— EXTRACT —
--------------------------------

The shares in the Offering were priced at NOK 28 per share. In the Offering, Elopak will issue 18,135,174 new shares (the "New Shares") and Ferd AS will sell 91,000,000 existing shares (the "Sale Shares") (which includes 15 million additional shares pursuant to the upsize option). The Managers (as defined below) have over-allotted 14,120,357 shares in the Offering, equal to approximately 15% of New Shares and Sale Shares (but not including additional shares sold pursuant to the upsize option).
Trading in the shares of Elopak on the Oslo Stock Exchange will commence on a conditional basis today, on 17 June 2021, while unconditional trading in the shares is expected to commence on 21 June 2021. In the period from and including 17 June 2021 to and including 18 June 2021 at 17:00 hours (CEST), all trading in the shares of Elopak will be conditional upon (i) the force majeure events listed below not occurring and (ii) no termination of the underwriting agreement upon a default by a Manager or several Managers as described below.
The Joint Global Coordinators, on behalf of the Managers, have the right to terminate the underwriting agreement on the basis of force majeure if any of the following events occur prior to 17:00 hours (CEST) on 18 June 2021:
(i) a suspension or material limitation in trading in securities generally on the Oslo Stock Exchange, the New York Stock Exchange, the NASDAQ Global Market or the London Stock Exchange;
(ii) a general moratorium on commercial banking activities declared by the federal, state or local regulatory authorities of Norway, the United Kingdom, France, Germany or the United States, or a material disruption in commercial banking or securities settlement or clearance services in Norway, the United Kingdom, France, Germany or the United States;
(iii) an outbreak or escalation of hostilities or acts of terrorism involving Norway, the United Kingdom, France, Germany or the United States or a declaration by Norway, the United Kingdom, France, Germany or the United States of a national emergency or war; or
(iv) any other calamity or crisis or any material adverse change in financial, political or economic conditions in Norway, the United Kingdom, France, Germany or the United States,
if the effect of any such event specified in clauses (i) through (iv) above makes it impossible, in the judgment of the Joint Global Coordinators acting jointly in good faith after consultation with the Company and Ferd, taking into account general market conditions as a result of such events and the interest of investors in the offer shares, to proceed with the marketing, sale or delivery of the offer shares on the terms and in the manner contemplated in the prospectus.
Further, the Underwriting Agreement may terminate if, prior to 17:00 hours (CEST) on 18 June 2021, upon a default by a Manager or several Managers to purchase the number of Offer Shares it agreed to purchase under the underwriting agreement and the number of such shares exceeds 10% of the total number of Offer Shares the Managers are obligated to purchase under the Underwriting Agreement.
The Managers may not invoke the termination provisions after 17:00 hours (CEST) on 18 June 2021.
Should the underwriting agreement be terminated, any trades in the shares of the Company carried out in the conditional period, and, as the case may be, any settlement and settlement transactions made for trading in the shares, will be cancelled. In such case, any payments for the shares will be returned.
Investors wanting to trade in their allocated shares through an internet account prior to commencement of the unconditional trading may be prevented from such trading until the shares have been registered on the investors' VPS account following settlement of the Offering. Investors wanting to trade in their allocated shares through an internet account prior to commencement of unconditional trading are therefore urged to confirm the possibility of this with their own account operator.

--------------------------------

Answer these questions from the Elopak offering text above:
1. At what price per share were the shares in the Offering priced?
2. On what date is unconditional trading in the shares expected to commence?
3. What share of the total Offer Shares the Managers are obligated to purchase must a default exceed for the underwriting agreement to terminate?

— PROVIDED MATERIAL —
--------------------------------

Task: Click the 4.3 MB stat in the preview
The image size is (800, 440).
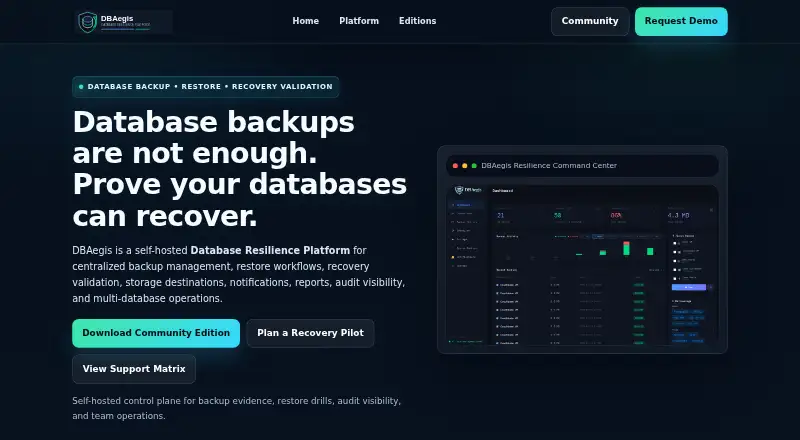Action: [x=679, y=215]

--------------------------------

— ANSWER TO THIS TASK —
1. NOK 28 per share.
2. 21 June 2021.
3. More than 10%.